* Source records *
=== Begin Enclosure ===

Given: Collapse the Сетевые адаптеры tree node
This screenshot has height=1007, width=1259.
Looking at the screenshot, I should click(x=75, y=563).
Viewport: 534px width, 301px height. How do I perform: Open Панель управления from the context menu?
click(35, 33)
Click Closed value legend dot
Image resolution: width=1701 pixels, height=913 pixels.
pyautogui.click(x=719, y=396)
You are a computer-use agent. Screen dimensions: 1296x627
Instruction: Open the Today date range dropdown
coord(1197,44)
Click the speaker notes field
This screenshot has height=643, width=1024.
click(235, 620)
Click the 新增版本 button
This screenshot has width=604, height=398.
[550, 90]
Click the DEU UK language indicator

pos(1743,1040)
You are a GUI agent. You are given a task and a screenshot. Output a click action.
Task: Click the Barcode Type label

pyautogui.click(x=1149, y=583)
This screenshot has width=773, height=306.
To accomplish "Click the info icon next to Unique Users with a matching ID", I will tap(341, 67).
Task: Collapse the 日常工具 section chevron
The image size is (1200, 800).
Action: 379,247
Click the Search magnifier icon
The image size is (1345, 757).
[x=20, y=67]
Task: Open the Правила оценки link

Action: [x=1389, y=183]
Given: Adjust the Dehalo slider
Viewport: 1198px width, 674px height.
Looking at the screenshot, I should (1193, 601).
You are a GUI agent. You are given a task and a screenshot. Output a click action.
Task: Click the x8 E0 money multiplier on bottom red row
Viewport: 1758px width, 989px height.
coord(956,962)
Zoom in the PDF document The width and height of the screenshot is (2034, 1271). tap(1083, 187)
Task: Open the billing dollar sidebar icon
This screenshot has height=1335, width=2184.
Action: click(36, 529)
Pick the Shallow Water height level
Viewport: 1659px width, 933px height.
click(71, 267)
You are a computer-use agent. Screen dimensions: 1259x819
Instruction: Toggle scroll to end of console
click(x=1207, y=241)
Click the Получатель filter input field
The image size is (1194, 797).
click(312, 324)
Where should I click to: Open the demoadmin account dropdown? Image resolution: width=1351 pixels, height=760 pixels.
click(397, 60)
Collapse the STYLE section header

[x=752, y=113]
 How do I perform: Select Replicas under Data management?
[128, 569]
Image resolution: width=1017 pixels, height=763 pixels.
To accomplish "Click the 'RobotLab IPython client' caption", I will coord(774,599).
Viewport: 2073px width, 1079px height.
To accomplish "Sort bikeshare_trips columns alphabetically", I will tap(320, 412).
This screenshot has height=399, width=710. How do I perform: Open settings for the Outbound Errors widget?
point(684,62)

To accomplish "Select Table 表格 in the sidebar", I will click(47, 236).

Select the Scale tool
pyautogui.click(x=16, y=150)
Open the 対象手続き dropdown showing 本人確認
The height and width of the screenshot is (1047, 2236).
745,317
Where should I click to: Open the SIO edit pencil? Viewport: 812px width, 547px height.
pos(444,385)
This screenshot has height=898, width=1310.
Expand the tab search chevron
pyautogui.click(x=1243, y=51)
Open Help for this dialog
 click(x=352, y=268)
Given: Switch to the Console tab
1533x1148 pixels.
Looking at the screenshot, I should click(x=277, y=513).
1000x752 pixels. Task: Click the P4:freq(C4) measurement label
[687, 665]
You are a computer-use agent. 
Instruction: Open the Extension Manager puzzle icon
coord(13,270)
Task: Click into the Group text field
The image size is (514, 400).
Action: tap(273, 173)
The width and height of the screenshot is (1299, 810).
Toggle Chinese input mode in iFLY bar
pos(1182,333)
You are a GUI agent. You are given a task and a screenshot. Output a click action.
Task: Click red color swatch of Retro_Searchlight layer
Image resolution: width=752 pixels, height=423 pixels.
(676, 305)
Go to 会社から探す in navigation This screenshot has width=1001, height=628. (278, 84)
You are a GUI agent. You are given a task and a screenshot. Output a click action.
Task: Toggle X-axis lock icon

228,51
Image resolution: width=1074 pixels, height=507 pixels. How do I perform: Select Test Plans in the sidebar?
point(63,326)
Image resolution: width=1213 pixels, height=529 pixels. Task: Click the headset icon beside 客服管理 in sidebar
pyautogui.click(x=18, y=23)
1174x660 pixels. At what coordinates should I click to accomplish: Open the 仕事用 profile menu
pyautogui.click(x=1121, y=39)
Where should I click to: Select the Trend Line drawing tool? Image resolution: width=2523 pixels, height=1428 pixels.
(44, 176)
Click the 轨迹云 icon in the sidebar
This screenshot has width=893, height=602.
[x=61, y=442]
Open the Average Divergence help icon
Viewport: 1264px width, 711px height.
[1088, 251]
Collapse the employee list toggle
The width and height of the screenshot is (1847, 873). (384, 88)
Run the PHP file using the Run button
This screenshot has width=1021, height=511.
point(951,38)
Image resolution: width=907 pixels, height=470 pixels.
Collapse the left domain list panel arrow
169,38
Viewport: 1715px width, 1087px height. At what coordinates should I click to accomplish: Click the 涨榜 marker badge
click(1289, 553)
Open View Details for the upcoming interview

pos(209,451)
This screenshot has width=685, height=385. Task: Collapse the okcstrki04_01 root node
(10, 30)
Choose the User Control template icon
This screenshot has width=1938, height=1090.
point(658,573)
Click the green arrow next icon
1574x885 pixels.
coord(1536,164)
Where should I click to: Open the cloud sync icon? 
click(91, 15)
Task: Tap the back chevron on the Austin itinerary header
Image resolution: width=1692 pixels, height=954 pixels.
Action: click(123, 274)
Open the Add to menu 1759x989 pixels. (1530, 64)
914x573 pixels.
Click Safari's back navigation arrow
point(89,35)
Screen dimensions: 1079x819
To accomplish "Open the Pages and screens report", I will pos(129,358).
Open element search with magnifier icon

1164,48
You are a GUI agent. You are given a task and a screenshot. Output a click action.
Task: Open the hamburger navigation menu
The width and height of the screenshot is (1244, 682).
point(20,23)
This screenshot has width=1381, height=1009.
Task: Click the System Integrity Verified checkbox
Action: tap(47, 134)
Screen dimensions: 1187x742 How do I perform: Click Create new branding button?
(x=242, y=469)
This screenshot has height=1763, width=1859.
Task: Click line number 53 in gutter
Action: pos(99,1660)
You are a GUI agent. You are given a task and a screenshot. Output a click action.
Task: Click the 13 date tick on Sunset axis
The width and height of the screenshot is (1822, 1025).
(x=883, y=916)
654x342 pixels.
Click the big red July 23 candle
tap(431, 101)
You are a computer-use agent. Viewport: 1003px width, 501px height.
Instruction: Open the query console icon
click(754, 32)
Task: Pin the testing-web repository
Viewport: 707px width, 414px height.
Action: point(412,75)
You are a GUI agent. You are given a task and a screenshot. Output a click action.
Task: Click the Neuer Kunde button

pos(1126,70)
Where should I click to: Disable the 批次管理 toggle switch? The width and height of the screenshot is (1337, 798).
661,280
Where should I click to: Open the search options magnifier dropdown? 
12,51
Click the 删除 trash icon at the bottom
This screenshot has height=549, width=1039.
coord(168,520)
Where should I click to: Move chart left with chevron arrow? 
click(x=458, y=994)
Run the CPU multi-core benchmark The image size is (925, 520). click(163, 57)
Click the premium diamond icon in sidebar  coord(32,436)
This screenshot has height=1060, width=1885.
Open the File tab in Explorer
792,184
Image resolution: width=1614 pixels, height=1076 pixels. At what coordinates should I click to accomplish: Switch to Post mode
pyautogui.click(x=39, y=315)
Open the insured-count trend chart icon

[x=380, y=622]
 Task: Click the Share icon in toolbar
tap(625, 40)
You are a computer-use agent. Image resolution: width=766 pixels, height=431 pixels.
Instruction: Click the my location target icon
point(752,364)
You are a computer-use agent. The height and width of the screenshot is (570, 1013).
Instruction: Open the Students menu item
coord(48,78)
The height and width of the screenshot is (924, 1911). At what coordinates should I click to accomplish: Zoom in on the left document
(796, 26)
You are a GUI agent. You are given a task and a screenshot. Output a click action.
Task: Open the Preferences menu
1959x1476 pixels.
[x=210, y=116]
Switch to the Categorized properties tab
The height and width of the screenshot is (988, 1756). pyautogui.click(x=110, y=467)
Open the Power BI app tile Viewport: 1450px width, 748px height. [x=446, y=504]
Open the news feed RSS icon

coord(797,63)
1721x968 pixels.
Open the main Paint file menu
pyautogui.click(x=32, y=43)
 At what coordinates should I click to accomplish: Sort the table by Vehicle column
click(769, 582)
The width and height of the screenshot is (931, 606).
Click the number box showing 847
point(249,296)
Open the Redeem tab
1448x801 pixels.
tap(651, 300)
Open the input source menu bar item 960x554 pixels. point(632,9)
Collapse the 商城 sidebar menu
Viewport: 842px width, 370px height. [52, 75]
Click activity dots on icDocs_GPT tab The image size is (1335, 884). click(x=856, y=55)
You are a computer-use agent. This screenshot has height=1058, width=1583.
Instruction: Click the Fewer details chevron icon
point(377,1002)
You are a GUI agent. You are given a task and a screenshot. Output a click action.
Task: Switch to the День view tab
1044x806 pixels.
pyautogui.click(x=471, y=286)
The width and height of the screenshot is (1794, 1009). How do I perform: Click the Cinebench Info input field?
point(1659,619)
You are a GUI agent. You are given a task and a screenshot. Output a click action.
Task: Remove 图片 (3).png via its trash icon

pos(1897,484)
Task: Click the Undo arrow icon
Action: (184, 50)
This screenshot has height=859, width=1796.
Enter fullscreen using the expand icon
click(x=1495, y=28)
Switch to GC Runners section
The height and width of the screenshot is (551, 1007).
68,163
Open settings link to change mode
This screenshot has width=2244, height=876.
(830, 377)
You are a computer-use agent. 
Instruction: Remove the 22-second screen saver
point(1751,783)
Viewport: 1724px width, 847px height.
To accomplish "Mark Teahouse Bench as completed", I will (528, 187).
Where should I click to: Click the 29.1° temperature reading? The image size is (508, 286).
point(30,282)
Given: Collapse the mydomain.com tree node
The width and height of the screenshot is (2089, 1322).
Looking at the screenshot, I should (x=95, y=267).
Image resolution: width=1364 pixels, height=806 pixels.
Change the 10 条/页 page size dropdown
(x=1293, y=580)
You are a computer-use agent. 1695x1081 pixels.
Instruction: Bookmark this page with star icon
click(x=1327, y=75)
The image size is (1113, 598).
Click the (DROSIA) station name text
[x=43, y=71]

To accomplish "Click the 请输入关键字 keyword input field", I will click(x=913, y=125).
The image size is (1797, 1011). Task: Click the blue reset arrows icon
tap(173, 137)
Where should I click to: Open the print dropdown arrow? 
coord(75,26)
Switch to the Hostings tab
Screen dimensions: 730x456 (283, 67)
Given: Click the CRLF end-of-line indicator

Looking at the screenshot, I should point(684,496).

=== End Enclosure ===

* Task to complete *
Give back the listing exactly, please, from its first line to the line containing "Task: Click the x8", inclusive, and nothing past that line.

* Finished exercise *
Given: Collapse the Сетевые адаптеры tree node
This screenshot has height=1007, width=1259.
Looking at the screenshot, I should click(x=75, y=563).
Viewport: 534px width, 301px height. How do I perform: Open Панель управления from the context menu?
click(35, 33)
Click Closed value legend dot
Image resolution: width=1701 pixels, height=913 pixels.
pyautogui.click(x=719, y=396)
You are a computer-use agent. Screen dimensions: 1296x627
Instruction: Open the Today date range dropdown
coord(1197,44)
Click the speaker notes field
This screenshot has height=643, width=1024.
click(235, 620)
Click the 新增版本 button
This screenshot has width=604, height=398.
[550, 90]
Click the DEU UK language indicator

pos(1743,1040)
You are a GUI agent. You are given a task and a screenshot. Output a click action.
Task: Click the Barcode Type label

pyautogui.click(x=1149, y=583)
This screenshot has width=773, height=306.
To accomplish "Click the info icon next to Unique Users with a matching ID", I will tap(341, 67).
Task: Collapse the 日常工具 section chevron
The image size is (1200, 800).
Action: 379,247
Click the Search magnifier icon
The image size is (1345, 757).
[x=20, y=67]
Task: Open the Правила оценки link

Action: [x=1389, y=183]
Given: Adjust the Dehalo slider
Viewport: 1198px width, 674px height.
Looking at the screenshot, I should (1193, 601).
You are a GUI agent. You are given a task and a screenshot. Output a click action.
Task: Click the x8 E0 money multiplier on bottom red row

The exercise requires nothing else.